(Beginning of Record set)

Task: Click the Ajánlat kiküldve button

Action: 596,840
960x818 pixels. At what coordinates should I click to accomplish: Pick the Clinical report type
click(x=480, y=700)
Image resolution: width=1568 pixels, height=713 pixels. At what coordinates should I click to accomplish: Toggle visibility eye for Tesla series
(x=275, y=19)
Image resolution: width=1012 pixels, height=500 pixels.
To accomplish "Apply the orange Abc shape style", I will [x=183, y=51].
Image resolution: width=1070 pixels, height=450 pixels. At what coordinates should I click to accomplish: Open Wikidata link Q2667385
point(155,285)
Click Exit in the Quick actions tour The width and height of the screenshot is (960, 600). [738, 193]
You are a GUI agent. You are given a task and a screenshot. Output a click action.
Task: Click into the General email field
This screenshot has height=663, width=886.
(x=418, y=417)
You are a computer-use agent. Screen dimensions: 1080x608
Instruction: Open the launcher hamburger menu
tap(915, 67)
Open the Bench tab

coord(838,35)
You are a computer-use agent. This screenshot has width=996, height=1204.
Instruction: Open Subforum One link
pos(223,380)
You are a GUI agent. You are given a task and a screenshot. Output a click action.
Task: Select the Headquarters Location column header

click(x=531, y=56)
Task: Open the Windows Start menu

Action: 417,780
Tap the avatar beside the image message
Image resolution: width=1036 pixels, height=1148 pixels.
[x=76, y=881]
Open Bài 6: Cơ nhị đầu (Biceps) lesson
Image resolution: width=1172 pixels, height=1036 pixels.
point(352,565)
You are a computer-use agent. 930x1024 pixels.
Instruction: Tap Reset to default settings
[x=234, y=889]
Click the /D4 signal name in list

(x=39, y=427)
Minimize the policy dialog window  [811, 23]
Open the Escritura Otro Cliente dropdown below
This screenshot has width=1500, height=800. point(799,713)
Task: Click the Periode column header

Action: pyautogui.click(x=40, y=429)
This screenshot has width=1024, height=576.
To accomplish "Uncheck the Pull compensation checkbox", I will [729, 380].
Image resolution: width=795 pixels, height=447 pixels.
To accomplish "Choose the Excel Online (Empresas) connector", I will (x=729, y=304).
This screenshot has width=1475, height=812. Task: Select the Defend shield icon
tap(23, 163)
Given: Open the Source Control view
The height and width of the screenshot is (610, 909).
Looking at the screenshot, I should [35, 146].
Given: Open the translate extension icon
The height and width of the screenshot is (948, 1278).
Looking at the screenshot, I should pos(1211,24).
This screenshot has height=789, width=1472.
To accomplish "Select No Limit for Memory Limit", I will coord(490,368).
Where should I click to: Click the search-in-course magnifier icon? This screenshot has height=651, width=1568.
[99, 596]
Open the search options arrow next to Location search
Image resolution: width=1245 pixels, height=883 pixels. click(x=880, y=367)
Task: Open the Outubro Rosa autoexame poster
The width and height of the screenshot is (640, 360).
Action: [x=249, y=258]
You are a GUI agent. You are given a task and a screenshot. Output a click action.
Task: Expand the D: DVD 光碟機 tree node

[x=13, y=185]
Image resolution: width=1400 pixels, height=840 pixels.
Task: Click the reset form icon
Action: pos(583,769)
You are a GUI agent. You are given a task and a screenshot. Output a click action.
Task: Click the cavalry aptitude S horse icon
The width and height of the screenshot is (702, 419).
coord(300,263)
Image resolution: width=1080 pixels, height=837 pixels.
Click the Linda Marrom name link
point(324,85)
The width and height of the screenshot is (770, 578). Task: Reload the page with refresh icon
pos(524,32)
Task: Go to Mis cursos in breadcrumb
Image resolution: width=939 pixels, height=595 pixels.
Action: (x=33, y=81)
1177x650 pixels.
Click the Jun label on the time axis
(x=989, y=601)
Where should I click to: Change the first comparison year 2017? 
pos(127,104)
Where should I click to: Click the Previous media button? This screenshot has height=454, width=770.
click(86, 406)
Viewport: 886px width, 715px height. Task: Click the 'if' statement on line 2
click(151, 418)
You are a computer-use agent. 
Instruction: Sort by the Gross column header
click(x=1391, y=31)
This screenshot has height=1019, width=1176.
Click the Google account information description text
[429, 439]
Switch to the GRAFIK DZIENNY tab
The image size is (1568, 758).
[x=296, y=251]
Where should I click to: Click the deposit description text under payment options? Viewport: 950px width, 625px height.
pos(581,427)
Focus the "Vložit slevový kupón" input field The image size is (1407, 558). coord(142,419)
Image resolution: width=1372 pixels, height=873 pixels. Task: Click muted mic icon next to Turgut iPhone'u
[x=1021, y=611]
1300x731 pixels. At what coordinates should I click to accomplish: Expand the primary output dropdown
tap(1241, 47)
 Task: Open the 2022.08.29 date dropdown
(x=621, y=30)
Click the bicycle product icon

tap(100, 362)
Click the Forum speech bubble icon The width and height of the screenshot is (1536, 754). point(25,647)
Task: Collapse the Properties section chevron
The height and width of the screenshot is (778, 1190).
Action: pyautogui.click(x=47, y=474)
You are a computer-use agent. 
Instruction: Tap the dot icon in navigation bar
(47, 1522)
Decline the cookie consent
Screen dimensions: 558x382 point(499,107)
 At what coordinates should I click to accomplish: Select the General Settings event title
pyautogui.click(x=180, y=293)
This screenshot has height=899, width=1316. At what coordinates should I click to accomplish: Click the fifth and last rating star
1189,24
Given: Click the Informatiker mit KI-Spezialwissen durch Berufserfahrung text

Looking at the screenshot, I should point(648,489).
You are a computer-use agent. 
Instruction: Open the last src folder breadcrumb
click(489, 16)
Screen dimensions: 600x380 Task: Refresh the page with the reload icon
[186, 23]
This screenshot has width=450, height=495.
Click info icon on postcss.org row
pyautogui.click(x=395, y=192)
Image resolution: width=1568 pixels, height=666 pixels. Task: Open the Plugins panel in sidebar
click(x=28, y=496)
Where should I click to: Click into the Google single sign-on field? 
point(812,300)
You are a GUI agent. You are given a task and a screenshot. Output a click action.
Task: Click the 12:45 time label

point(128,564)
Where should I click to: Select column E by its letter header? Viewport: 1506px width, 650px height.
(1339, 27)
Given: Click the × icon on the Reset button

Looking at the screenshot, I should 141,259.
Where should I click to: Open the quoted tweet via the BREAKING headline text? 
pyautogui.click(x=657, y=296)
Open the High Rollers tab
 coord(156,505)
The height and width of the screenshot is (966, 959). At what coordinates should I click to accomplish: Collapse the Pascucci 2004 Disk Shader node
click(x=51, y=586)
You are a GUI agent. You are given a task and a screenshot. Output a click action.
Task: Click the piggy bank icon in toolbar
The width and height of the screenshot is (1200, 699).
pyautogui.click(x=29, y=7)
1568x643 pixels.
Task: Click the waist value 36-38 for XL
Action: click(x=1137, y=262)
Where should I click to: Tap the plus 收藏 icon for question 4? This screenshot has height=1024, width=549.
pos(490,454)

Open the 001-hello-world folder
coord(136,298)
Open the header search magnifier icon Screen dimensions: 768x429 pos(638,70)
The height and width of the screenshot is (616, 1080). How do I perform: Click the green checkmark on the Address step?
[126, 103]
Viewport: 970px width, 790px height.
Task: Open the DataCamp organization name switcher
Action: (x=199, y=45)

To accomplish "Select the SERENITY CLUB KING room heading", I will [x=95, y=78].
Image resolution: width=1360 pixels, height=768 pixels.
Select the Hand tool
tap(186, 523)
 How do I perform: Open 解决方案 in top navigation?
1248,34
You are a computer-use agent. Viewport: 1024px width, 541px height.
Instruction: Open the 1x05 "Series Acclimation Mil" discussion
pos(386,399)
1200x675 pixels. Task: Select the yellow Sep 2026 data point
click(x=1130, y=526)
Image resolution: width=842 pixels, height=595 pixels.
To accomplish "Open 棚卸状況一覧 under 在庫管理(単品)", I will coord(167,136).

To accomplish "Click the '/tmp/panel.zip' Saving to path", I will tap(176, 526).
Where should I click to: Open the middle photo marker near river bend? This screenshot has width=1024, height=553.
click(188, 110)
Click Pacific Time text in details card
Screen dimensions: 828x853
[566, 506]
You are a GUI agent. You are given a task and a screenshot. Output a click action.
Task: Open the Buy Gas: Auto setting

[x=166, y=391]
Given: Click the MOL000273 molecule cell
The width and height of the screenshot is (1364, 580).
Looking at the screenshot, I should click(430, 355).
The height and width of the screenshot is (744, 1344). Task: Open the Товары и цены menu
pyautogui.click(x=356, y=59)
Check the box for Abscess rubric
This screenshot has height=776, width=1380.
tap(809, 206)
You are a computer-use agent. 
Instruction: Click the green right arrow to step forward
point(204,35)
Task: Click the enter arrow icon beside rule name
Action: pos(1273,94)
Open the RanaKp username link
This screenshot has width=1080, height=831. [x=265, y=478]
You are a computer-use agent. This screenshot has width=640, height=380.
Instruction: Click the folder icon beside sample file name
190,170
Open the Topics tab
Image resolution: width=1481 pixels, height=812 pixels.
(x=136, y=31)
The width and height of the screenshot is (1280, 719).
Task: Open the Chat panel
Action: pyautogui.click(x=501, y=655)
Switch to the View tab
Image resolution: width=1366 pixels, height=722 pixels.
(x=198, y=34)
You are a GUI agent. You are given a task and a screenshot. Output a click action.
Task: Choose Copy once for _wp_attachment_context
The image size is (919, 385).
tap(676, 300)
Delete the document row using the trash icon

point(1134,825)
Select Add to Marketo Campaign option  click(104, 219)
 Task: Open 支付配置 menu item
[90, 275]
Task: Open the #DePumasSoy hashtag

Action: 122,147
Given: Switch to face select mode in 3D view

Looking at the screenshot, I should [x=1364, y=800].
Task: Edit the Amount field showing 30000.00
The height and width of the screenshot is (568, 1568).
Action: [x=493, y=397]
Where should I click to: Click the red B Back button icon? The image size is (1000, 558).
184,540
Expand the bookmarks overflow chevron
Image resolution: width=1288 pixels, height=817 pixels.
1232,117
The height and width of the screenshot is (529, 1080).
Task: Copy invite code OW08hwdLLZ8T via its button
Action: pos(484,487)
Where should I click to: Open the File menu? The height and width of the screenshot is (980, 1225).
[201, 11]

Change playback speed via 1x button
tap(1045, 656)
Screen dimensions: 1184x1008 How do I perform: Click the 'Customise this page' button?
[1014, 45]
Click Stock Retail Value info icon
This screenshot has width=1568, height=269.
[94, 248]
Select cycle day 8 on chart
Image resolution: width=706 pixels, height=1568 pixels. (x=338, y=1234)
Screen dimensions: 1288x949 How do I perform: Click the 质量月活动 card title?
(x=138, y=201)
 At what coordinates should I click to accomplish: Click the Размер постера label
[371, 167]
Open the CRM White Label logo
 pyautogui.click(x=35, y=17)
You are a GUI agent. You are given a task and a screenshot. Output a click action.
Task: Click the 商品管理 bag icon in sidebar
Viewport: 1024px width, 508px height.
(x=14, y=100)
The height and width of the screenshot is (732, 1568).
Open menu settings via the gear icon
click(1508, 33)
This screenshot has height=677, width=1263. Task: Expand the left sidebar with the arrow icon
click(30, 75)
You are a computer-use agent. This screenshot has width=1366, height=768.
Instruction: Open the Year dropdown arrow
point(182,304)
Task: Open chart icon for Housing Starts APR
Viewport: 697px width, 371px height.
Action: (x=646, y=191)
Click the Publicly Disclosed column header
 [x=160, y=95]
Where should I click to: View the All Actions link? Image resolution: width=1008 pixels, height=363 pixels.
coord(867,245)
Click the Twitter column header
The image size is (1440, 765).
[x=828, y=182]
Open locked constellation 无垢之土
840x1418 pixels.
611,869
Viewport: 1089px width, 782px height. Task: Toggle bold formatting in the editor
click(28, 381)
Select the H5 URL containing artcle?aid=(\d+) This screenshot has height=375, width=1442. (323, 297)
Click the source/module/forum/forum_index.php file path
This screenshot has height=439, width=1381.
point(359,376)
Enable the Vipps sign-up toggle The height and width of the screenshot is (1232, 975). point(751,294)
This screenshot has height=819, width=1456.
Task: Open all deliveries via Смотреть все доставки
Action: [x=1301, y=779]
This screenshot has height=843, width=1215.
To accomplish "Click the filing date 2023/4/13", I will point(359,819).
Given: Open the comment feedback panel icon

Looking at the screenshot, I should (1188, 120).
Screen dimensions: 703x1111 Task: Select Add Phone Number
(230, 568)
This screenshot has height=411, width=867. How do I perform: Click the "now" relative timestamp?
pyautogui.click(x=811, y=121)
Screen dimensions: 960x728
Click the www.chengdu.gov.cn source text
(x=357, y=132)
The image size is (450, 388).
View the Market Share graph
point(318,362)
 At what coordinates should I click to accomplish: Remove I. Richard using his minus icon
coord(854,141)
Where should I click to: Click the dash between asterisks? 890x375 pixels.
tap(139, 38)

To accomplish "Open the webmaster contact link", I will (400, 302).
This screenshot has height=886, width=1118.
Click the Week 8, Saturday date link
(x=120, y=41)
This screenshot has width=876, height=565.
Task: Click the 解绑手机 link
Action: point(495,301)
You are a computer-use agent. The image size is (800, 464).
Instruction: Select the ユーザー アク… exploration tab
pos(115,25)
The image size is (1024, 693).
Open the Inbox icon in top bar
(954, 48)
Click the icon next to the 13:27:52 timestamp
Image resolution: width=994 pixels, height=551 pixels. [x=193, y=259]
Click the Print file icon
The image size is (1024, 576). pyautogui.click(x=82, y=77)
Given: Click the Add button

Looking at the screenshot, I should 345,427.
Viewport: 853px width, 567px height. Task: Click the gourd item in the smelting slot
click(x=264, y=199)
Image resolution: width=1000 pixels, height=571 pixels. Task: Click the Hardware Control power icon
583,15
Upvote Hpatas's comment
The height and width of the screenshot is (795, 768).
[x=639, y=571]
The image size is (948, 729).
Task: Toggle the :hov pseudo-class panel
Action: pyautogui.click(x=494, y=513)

(End of Record set)

__The task__
In the records, locate each line holding the string "path" and copy it.

__Output__
To accomplish "Click the '/tmp/panel.zip' Saving to path", I will tap(176, 526).
Click the source/module/forum/forum_index.php file path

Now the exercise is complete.